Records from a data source

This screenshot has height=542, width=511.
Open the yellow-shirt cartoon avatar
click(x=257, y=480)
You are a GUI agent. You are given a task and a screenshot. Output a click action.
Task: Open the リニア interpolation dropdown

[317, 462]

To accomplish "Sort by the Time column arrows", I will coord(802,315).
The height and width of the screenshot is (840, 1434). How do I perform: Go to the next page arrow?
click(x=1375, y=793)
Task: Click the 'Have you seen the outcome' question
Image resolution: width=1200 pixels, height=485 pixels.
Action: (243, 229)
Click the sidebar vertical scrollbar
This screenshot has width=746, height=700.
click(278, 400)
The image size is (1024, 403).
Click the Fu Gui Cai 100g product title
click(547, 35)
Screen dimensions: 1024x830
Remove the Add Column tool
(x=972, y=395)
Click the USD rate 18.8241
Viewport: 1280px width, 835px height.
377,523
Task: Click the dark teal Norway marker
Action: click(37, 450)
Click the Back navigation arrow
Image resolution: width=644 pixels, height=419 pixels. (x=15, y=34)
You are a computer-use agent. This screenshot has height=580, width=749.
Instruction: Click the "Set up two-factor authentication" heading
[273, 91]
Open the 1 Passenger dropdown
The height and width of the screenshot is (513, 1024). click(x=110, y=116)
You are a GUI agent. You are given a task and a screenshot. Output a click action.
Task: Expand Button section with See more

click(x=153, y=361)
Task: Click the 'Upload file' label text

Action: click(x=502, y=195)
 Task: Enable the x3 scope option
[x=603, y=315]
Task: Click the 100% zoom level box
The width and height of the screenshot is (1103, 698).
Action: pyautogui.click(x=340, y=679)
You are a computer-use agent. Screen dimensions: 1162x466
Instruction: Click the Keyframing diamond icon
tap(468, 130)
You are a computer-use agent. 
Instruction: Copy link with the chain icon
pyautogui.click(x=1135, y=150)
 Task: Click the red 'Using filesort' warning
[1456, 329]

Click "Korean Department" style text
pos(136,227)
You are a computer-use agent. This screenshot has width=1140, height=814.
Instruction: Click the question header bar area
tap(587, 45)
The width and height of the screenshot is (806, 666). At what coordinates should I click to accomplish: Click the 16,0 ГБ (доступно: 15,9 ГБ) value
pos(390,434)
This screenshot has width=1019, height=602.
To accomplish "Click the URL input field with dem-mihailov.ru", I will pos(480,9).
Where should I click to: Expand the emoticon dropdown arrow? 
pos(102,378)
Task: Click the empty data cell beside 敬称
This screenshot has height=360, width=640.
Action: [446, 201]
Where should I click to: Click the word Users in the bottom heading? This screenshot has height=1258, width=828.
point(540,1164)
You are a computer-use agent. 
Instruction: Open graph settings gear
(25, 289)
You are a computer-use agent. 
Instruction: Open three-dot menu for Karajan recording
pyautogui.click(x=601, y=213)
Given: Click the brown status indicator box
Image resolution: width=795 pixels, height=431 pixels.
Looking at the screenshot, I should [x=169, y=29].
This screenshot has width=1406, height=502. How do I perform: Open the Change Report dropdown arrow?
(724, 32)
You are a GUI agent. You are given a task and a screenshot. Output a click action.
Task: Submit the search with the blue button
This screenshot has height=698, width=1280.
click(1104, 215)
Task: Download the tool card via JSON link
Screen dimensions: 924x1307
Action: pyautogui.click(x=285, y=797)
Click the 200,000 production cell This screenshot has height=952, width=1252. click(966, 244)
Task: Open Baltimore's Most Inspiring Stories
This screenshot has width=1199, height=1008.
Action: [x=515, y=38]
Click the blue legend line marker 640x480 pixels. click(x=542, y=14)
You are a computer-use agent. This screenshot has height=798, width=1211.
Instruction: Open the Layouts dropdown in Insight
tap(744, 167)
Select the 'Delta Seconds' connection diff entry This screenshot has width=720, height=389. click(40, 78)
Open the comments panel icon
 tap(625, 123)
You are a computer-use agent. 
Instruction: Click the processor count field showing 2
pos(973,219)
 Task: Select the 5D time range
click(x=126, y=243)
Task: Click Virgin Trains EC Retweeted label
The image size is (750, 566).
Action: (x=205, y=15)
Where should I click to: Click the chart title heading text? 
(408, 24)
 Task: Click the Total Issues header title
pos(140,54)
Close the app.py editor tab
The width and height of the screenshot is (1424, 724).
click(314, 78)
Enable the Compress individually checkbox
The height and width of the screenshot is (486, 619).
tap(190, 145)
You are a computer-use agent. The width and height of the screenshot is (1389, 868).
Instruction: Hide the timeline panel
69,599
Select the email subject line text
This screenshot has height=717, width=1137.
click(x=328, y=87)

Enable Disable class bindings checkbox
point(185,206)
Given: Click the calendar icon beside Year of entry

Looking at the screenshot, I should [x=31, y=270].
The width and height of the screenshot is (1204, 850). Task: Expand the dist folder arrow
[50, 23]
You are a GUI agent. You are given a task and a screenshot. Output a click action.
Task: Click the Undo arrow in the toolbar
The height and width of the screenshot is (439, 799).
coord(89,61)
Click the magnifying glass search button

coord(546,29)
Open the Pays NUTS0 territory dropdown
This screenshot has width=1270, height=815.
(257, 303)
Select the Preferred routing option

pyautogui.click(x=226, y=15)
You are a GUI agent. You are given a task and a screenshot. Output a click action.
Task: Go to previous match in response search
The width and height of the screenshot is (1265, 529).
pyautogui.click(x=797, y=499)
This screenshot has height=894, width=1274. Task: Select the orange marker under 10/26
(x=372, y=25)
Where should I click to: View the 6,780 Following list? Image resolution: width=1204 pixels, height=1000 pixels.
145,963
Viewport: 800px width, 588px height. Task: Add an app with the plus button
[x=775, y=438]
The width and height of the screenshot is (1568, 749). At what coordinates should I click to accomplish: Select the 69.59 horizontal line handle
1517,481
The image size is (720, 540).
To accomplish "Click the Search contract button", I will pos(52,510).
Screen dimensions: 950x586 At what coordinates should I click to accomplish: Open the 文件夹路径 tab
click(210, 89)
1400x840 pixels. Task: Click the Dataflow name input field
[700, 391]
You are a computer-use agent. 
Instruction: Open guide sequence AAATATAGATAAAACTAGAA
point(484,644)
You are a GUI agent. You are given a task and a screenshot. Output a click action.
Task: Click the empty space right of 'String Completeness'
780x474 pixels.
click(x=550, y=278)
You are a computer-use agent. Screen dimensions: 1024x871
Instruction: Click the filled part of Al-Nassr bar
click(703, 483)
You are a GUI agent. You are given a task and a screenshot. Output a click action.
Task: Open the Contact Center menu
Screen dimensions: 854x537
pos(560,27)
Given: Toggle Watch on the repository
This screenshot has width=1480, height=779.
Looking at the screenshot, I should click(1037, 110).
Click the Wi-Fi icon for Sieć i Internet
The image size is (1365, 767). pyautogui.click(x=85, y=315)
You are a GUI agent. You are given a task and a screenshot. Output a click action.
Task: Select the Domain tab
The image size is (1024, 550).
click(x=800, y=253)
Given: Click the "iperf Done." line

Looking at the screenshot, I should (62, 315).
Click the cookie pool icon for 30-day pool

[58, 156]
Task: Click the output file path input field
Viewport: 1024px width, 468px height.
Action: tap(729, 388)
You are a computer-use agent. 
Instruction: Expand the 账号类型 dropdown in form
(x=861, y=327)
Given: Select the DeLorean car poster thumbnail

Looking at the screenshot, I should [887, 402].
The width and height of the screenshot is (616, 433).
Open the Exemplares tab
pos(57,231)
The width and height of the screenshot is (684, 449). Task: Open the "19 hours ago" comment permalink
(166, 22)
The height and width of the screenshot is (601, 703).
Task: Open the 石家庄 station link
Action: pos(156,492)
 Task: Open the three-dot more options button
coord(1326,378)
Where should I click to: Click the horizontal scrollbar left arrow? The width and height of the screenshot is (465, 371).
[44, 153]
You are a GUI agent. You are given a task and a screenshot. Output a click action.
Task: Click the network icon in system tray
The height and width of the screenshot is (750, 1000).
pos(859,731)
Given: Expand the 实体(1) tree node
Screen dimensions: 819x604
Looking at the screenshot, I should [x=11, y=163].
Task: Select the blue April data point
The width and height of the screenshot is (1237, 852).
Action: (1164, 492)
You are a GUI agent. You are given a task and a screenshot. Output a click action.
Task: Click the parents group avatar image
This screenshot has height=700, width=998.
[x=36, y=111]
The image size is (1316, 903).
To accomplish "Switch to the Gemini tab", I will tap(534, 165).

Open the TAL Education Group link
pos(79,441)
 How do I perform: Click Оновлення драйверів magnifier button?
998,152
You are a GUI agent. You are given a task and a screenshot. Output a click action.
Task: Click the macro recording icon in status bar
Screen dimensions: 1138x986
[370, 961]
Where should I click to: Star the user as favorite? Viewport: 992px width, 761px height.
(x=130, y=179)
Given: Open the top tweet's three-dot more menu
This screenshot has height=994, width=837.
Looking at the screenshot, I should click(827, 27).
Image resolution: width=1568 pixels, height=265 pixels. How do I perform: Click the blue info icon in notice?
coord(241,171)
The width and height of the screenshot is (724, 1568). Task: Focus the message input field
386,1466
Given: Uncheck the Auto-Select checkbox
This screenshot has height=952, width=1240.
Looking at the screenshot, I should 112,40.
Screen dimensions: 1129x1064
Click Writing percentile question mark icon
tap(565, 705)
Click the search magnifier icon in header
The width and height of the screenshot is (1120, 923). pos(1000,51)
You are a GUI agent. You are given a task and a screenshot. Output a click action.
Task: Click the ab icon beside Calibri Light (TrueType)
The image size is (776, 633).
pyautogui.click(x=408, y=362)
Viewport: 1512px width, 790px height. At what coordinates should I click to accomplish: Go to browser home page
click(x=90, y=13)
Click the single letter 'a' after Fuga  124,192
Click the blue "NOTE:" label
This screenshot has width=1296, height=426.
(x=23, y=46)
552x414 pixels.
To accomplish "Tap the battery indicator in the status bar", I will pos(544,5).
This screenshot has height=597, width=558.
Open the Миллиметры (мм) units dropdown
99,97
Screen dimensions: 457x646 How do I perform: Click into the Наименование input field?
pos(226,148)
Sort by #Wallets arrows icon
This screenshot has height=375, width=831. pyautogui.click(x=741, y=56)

## Task item
A single number is requested: the count of lines in the data that hold "empty".

## Solved problem
2